### 課題の目的
「The height and width of the screenshot is (1312, 601).」を含む行から「pos(557,1316)」を含む行まで(両端を含む)の資料だけを、一行も省かずにもう一度書き出す。その際、答えにある座標の数値はすべて130増やす。
<<<<
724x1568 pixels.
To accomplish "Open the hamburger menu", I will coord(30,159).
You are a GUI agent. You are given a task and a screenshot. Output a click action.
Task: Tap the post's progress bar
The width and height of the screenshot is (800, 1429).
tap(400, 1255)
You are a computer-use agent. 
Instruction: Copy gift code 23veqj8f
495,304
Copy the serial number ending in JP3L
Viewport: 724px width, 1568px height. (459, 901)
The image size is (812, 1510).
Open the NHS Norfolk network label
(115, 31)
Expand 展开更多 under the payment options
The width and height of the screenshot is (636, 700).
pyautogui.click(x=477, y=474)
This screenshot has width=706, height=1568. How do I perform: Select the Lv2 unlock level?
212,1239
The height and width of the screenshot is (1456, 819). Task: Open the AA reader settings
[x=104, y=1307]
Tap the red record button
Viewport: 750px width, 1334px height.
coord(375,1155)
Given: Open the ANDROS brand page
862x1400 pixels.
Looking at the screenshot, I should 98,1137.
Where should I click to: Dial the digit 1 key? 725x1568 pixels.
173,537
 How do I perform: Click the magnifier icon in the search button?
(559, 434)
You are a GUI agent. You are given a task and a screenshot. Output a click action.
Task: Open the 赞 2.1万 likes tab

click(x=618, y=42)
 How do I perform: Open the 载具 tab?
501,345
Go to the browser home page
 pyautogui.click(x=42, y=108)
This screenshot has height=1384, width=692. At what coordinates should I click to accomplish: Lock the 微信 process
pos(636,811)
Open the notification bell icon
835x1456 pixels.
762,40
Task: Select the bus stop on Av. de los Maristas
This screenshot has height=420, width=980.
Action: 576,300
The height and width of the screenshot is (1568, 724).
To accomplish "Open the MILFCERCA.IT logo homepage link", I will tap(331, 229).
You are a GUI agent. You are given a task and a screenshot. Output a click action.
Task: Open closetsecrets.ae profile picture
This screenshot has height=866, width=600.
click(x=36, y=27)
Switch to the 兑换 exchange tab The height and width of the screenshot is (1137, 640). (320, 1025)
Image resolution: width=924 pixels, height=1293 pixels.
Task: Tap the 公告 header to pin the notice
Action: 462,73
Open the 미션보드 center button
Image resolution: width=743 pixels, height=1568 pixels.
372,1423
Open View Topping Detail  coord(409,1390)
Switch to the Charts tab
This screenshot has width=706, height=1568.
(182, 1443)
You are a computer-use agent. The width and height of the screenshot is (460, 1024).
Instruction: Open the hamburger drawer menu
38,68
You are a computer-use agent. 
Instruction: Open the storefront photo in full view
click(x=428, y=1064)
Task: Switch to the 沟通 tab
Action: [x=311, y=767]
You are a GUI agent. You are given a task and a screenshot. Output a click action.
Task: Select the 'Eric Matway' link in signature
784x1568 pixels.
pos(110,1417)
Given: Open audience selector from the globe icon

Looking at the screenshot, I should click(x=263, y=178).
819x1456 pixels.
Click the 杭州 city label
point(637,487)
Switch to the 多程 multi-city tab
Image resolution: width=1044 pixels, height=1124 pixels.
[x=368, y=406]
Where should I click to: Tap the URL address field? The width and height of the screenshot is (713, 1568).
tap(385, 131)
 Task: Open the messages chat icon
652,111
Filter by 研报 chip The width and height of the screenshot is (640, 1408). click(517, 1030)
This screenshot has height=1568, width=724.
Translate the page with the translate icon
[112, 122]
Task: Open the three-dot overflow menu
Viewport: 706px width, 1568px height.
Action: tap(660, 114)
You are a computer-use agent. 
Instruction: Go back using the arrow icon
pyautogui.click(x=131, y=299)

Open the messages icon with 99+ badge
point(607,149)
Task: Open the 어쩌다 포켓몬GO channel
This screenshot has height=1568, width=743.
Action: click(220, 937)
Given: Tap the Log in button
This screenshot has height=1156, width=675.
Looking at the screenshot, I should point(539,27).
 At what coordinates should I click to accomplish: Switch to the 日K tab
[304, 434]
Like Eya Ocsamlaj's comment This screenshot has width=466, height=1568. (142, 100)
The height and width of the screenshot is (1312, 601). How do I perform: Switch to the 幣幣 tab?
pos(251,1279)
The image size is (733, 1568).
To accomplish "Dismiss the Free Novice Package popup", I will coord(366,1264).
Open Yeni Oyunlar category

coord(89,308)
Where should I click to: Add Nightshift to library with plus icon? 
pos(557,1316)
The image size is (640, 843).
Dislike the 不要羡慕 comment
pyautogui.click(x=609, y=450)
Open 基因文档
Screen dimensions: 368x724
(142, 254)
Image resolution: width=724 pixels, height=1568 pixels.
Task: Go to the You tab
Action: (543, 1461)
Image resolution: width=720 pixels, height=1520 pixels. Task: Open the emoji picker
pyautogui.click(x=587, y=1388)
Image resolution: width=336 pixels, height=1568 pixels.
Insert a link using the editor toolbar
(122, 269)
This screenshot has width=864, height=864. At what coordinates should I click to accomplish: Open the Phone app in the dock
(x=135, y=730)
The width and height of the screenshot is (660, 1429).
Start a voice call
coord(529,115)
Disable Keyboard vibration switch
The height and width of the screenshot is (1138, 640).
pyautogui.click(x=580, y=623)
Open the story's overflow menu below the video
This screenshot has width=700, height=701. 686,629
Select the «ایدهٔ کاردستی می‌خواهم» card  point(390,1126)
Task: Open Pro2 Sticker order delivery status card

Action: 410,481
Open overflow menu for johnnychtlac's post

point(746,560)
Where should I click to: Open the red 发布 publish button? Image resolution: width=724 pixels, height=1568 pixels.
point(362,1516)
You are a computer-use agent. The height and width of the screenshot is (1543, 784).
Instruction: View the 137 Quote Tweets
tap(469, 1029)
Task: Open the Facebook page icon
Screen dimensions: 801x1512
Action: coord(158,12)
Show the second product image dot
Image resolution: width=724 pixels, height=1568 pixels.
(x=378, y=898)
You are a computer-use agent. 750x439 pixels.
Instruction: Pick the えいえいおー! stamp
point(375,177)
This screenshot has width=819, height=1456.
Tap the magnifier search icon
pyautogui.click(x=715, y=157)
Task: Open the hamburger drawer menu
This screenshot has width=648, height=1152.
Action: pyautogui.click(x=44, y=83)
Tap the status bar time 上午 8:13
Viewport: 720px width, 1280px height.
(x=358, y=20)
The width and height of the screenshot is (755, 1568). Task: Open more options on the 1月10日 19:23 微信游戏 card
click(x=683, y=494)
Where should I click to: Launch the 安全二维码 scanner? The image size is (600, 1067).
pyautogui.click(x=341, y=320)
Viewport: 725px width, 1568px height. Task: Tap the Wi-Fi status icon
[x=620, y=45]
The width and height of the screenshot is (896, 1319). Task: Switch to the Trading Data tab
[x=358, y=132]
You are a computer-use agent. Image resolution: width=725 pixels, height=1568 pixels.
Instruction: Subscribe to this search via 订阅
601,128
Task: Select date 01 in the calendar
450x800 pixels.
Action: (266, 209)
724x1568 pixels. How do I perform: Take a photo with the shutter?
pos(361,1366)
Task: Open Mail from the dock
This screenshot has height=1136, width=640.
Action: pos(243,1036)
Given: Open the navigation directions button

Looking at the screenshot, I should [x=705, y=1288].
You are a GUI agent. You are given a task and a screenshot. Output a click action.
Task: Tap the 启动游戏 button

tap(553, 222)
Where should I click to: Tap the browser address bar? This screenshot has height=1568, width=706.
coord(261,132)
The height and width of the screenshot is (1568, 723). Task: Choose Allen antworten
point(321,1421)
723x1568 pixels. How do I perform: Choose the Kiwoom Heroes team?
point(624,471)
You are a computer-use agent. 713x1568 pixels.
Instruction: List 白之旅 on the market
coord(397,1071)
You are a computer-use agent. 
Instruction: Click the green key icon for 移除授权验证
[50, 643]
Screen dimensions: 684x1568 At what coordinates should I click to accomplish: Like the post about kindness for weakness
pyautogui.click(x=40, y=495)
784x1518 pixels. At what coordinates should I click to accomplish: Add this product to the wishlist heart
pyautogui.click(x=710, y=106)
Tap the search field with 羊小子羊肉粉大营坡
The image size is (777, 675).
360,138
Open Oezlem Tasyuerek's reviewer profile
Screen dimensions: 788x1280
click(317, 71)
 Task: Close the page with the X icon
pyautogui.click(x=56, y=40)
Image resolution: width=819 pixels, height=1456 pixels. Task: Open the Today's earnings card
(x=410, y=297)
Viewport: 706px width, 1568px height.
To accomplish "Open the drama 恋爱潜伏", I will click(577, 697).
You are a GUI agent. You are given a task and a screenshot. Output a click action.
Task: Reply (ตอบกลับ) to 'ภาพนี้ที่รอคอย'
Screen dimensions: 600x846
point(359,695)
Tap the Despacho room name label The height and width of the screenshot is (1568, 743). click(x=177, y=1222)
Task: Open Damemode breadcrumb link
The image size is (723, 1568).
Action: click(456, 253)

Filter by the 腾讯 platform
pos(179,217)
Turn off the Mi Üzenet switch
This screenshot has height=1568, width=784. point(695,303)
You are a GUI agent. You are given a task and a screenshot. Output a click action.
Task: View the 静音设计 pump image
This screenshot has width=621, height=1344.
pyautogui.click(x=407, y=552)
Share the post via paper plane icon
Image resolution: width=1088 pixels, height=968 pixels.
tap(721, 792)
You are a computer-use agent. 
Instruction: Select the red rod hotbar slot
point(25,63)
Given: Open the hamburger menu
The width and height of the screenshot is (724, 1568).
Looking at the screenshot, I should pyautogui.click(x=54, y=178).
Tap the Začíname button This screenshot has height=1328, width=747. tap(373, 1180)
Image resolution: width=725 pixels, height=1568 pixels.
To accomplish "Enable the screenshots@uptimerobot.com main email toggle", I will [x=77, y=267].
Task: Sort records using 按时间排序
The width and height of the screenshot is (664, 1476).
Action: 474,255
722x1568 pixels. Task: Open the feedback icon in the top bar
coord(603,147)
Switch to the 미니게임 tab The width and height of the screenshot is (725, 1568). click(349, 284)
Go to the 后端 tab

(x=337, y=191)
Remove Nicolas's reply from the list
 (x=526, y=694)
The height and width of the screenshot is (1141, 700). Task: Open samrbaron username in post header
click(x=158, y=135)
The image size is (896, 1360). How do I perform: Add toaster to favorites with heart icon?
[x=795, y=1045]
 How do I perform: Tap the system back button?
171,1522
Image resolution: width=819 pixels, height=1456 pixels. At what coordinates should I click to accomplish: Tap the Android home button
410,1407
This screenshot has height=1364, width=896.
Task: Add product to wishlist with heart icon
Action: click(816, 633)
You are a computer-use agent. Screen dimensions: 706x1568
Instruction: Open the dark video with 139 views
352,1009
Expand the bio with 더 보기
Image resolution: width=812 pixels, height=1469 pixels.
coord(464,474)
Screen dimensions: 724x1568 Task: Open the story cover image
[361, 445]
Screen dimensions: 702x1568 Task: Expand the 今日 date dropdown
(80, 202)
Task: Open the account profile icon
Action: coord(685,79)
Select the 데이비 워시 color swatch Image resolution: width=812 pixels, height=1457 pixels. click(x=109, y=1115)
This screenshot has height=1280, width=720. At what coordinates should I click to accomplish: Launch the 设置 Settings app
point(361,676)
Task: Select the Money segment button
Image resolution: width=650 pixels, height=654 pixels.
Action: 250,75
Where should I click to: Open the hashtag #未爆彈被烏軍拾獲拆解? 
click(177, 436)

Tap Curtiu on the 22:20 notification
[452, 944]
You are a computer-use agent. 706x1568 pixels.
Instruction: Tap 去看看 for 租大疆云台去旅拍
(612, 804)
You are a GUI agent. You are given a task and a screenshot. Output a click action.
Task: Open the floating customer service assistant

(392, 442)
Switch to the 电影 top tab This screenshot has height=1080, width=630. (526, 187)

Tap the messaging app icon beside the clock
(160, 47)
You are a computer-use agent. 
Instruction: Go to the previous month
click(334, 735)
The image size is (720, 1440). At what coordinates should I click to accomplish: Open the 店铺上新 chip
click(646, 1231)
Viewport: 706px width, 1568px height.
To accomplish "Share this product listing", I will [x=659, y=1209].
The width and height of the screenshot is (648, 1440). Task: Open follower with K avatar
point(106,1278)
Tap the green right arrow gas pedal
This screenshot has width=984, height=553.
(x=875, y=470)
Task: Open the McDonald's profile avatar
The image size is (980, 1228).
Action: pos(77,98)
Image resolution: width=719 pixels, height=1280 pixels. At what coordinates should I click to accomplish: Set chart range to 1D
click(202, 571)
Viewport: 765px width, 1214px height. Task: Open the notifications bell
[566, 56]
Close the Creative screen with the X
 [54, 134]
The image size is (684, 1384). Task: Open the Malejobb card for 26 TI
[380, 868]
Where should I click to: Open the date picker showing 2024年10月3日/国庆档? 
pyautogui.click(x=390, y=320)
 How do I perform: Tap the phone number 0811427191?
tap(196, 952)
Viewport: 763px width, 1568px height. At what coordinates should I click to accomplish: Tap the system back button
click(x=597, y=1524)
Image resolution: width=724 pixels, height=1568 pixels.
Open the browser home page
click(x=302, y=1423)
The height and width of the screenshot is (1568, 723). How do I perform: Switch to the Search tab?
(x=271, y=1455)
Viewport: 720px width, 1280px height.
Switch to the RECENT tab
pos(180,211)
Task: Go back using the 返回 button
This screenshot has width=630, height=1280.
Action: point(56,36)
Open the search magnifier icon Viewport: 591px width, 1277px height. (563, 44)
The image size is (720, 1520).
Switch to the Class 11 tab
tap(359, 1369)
>>>>
### 完全な解答
The height and width of the screenshot is (1312, 601). How do I perform: Switch to the 幣幣 tab?
pos(381,1409)
The image size is (733, 1568).
To accomplish "Dismiss the Free Novice Package popup", I will coord(496,1394).
Open Yeni Oyunlar category

coord(219,438)
Where should I click to: Add Nightshift to library with plus icon? 
pos(687,1446)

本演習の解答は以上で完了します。